Fourth, KID provides data only triennially, and its sampling frame does change slightly from year to year. Discharge weights adjust to produce national estimates for each year, and we also attempted to address this by ensuring that the ICD9 codes used to identify tracheostomy have not changed during the study period (National Center for Health Statistics and the Centers for Medicare & Services, 2013).

Fifth, the trend analyses were limited by a small amount of missing data (8.6% of all records did not include the month of admission, only the year). We believe the benefit of greater data granularity outweighed the downsides of this limitation, as use of year only would significantly limit the power of trend analyses and would prohibit any adjustment for seasonal fluctuations.

Despite these limitations, this analysis is useful in demonstrating the relative trends in performance of tracheostomy and its resource utilization implications.
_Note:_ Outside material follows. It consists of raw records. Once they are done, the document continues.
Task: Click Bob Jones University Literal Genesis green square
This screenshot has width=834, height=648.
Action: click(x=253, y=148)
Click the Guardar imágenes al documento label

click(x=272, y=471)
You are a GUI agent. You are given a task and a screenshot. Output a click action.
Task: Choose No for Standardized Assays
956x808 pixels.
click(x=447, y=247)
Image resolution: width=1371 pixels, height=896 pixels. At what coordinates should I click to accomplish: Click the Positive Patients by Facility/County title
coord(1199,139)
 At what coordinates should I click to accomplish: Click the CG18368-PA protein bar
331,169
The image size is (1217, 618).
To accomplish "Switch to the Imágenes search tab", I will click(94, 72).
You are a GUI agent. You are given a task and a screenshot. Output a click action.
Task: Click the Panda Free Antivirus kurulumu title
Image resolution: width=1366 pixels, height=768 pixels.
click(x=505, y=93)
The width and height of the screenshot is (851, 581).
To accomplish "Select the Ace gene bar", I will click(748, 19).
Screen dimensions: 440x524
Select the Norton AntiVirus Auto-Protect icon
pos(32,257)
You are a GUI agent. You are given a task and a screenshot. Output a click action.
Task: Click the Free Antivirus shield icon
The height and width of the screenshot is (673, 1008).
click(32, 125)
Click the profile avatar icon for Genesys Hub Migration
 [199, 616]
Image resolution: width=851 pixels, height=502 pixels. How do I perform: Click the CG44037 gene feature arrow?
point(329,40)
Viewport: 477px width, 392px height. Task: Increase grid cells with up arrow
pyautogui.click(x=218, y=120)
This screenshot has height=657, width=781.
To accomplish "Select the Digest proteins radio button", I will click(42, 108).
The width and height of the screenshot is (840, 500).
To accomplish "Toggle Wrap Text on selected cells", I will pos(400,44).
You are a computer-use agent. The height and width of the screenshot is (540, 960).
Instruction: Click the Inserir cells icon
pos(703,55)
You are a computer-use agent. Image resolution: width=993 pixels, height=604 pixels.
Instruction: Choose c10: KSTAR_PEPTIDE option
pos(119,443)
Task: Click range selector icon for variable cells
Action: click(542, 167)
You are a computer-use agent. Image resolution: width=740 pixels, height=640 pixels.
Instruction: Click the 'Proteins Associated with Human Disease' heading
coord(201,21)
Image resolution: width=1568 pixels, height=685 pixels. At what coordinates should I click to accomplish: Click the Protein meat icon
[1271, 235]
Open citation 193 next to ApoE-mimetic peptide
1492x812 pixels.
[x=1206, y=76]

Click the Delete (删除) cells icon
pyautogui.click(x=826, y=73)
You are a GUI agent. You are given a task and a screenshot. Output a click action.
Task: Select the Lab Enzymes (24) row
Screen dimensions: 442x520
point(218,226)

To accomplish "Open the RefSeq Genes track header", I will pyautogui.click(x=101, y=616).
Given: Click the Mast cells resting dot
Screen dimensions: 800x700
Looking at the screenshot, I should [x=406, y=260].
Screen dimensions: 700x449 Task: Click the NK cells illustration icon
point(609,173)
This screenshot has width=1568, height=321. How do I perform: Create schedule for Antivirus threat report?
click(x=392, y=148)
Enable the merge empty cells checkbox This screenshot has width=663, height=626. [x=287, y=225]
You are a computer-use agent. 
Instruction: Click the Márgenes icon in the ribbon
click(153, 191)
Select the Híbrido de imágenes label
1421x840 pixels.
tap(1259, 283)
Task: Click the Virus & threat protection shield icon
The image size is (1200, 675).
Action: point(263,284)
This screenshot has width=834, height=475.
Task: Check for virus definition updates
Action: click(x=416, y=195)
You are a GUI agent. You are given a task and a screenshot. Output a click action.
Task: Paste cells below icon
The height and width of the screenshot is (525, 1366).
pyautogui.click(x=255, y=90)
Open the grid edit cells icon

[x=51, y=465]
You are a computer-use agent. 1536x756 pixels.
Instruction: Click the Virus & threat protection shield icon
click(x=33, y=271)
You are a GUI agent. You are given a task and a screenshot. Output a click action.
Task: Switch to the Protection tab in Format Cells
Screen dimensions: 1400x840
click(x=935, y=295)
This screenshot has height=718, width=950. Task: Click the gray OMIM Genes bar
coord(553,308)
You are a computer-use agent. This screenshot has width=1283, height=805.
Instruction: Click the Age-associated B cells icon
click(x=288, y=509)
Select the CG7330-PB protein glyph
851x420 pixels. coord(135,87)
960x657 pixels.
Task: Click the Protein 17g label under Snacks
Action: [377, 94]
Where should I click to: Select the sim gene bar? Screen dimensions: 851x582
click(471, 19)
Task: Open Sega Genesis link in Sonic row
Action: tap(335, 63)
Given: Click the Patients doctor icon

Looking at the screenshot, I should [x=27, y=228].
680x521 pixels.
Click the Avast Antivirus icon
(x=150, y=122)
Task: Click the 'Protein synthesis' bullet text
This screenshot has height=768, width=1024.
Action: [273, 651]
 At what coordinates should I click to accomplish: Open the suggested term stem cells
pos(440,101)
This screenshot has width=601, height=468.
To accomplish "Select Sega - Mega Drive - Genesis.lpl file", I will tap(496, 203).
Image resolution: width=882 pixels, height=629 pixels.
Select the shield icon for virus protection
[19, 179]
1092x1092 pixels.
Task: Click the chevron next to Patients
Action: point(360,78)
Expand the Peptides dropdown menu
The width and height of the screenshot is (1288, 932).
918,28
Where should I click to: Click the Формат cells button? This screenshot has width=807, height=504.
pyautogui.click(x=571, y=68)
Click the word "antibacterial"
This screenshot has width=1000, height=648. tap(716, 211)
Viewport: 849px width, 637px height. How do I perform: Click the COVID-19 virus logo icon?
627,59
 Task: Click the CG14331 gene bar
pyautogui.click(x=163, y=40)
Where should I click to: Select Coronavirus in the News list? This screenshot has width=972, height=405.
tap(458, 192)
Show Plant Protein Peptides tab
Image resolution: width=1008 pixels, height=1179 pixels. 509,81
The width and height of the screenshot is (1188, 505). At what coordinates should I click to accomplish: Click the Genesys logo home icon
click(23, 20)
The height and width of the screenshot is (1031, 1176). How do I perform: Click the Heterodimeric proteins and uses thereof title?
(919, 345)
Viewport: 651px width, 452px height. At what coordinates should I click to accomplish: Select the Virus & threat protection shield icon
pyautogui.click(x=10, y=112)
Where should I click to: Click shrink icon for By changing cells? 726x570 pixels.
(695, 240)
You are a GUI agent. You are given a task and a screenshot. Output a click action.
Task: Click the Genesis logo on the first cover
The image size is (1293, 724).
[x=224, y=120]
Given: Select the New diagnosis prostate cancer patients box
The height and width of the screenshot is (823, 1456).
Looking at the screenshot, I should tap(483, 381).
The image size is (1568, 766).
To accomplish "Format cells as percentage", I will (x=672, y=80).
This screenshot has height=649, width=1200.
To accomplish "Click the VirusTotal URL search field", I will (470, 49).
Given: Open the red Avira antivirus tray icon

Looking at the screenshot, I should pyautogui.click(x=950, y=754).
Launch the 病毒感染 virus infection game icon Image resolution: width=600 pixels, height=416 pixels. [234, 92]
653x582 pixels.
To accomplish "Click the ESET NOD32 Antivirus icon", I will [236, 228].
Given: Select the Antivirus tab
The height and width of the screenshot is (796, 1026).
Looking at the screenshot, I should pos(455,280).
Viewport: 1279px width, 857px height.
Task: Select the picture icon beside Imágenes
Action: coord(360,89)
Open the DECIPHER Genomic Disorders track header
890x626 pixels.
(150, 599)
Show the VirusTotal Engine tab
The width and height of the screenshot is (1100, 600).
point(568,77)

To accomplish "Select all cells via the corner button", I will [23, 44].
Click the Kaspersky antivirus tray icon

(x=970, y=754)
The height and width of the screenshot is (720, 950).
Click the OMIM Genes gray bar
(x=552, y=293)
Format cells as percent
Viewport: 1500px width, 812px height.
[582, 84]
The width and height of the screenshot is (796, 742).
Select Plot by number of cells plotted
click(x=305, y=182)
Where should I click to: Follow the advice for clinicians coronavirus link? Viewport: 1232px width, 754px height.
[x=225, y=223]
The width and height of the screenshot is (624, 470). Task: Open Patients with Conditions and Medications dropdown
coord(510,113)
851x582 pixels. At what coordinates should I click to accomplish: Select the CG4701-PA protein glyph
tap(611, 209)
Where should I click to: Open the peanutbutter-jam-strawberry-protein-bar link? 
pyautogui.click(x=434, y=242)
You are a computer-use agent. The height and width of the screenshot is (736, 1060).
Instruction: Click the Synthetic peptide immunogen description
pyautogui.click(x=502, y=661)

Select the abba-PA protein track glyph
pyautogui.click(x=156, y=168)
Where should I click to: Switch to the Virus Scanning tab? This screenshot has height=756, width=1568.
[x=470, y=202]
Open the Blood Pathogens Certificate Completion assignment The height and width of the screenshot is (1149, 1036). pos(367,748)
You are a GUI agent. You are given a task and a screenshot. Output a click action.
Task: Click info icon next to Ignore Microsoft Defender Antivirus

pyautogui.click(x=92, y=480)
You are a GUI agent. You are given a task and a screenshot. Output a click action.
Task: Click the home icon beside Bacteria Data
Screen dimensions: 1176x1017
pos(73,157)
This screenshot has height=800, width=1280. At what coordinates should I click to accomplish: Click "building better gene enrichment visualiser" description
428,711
It captures national practice patterns and outcomes to demonstrate that tracheostomy is an increasingly common intervention in children with CHD, and in children undergoing heart surgery during the same admission, is usually performed significantly later (on average, 49 days) in the admission. It outlines important demographic and clinical differences between children with CHD who undergo tracheostomy and children without CHD who undergo tracheostomy. Future studies must build on these results to further investigate the benefits of early vs. late tracheostomy to determine if the significant resource utilization associated with tracheostomy improves overall resource utilization, recovery, or long-term outcomes. Our subgroup analysis of single-ventricle patients suggests that in particular, focused studies analyzing the benefits of tracheostomy in this subpopulation will be revealing.